Con la posición que han anunciado voceros destacados de las bancadas de la coalición de gobierno, se aviva el debate en torno de las funciones sancionatorias de la Procuraduría General de la Nación (PGN). El debate se centra en si la PGN debe o no tener facultades para imponer, de entre sus sanciones, las de suspensión y destitución de servidores públicos de elección popular.
La discusión se agrió desde la destitución del entonces alcalde de Bogotá, Gustavo Petro, por parte del procurador Alejandro Ordóñez, lo que llevó al hoy presidente a demandar la determinación ante la Corte Interamericana de Derechos Humanos, la cual revocó el fallo al considerar que una entidad administrativa no puede destituir a funcionarios elegidos por votación popular.

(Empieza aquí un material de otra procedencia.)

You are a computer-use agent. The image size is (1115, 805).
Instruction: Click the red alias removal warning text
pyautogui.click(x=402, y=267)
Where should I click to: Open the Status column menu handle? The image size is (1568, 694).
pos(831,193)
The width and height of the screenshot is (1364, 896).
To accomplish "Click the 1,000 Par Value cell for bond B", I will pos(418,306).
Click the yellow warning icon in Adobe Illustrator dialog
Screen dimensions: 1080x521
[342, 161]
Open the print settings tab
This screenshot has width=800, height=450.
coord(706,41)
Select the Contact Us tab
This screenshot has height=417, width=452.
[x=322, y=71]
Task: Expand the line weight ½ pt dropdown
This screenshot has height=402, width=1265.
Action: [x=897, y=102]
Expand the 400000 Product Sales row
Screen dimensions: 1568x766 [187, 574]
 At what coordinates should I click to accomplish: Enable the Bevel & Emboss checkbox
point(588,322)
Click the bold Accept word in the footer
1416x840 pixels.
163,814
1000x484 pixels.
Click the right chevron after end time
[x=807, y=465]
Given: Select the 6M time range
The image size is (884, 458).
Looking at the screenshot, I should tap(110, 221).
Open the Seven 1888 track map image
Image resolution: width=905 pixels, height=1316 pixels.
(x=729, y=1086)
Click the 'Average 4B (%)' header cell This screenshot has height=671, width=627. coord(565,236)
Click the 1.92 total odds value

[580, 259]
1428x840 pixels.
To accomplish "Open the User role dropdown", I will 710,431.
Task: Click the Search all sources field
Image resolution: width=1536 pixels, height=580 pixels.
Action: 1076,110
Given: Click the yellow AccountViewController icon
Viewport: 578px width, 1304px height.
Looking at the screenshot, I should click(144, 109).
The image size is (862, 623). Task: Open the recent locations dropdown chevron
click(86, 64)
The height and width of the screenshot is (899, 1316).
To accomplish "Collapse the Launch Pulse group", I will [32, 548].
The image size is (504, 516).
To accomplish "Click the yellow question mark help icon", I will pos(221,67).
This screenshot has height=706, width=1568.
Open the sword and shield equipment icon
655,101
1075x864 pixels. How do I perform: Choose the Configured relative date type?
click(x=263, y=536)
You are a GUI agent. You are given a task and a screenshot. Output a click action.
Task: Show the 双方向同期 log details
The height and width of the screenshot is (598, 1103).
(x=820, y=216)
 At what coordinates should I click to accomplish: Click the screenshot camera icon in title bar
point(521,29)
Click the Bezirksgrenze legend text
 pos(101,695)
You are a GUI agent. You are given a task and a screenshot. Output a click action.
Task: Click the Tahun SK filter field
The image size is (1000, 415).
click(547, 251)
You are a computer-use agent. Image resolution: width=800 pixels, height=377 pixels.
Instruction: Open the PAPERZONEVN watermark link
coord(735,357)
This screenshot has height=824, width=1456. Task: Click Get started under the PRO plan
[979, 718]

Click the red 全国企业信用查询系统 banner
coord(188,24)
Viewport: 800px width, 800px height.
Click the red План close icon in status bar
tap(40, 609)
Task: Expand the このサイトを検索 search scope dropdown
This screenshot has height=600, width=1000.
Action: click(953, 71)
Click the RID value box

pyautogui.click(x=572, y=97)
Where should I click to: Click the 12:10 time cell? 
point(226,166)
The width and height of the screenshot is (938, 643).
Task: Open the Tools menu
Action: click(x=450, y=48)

Frente a esa posición, el Congreso de la República en el pasado cuatrienio reformó a la Procuraduría con el objeto, entre otras medidas, de atribuirle funciones judiciales similares a las de un juez penal, con lo cual sus providencias no son actos administrativos, sino sentencias dictadas como juez, lo que implica que esas decisiones se controvierten por la vía judicial.
Sucede que los anti-procuraduría no quedaron satisfechos alegando que la naturaleza del Ministerio Público frente a los servidores estatales es sustancialmente disciplinaria, que no judicial. Por su parte, quienes contradicen esa posición se sustentan en que no es una novedad que autoridades administrativas ejerzan funciones jurisdiccionales, citando, para el caso, lo que ocurre con las Superintendencias de Sociedades, y de Industria y Comercio, que gozan de esas competencias judiciales.
Ahora está en manos de la Corte Constitucional la competencia para decidir quién tiene la razón, lo cual definirá si la PGN podrá o no destituir funcionarios de elección popular, o si la competencia quedará radicada en los jueces penales.
Las desconfianzas son legítimas: no existen razones para negar que ha podido haber motivaciones políticas en una institución que goza de relaciones intensas con el Congreso y otras instituciones públicas. Pero también que abundan los ejemplos de fallos justos y muy esperados de destitución contra alcaldes, gobernadores y otros funcionarios de elección popular, dictados en periodos en que la PGN ha brillado por la contundencia e independencia de sus titulares.
Por congestionada y poco especializada, la justicia penal no es suficiente para asegurar un buen, pronto y oportuno control disciplinario de servidores públicos de elección popular. Sancionar las conductas graves contra la ética pública va más allá de analizar lo estrictamente punitivo. Eso puede perderse en la justicia penal. Y en la práctica supondría mayor libertad y confianza para delinquir, de los elegidos popularmente, pero también para ir contra la moral pública y las buenas costumbres.